▸ Exercise brief: Copy every line that contains the string "beside" from the entries below.

▸ Pixel coordinate grounding data:
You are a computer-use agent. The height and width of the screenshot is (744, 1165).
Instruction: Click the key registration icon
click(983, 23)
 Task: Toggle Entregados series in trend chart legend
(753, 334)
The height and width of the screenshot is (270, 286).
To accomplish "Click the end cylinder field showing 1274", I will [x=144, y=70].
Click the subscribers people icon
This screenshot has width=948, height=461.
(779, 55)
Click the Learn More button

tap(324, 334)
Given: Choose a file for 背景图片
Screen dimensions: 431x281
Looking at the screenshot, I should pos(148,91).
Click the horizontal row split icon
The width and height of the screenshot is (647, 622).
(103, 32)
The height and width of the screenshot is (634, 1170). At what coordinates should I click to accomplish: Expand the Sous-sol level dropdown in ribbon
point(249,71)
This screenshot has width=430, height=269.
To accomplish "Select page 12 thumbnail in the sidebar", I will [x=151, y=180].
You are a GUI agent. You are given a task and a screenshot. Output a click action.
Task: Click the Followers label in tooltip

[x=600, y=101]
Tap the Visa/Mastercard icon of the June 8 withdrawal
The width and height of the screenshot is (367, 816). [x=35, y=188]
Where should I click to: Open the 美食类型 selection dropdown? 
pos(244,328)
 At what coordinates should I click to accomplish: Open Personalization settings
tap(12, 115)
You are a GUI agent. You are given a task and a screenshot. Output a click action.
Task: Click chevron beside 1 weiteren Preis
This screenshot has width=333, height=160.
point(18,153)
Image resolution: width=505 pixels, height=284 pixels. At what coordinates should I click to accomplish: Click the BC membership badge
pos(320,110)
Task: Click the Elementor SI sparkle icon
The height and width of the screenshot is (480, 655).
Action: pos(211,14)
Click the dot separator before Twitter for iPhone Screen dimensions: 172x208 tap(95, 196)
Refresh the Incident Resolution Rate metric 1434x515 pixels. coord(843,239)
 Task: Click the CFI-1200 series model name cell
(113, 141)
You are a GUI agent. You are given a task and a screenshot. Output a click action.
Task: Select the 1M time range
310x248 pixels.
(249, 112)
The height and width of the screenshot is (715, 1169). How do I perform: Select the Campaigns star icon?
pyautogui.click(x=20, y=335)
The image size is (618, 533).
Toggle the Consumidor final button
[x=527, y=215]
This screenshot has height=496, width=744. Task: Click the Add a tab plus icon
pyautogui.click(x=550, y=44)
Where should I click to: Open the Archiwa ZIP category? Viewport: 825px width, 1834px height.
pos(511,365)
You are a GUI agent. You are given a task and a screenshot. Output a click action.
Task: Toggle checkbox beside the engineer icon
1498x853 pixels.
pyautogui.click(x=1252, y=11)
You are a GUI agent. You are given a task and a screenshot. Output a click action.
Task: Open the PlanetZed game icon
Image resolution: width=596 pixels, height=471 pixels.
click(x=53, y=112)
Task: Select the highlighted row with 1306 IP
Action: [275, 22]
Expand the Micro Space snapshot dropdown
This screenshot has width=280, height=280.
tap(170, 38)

▸ Answer to the problem:
Task: Click chevron beside 1 weiteren Preis
Task: Toggle checkbox beside the engineer icon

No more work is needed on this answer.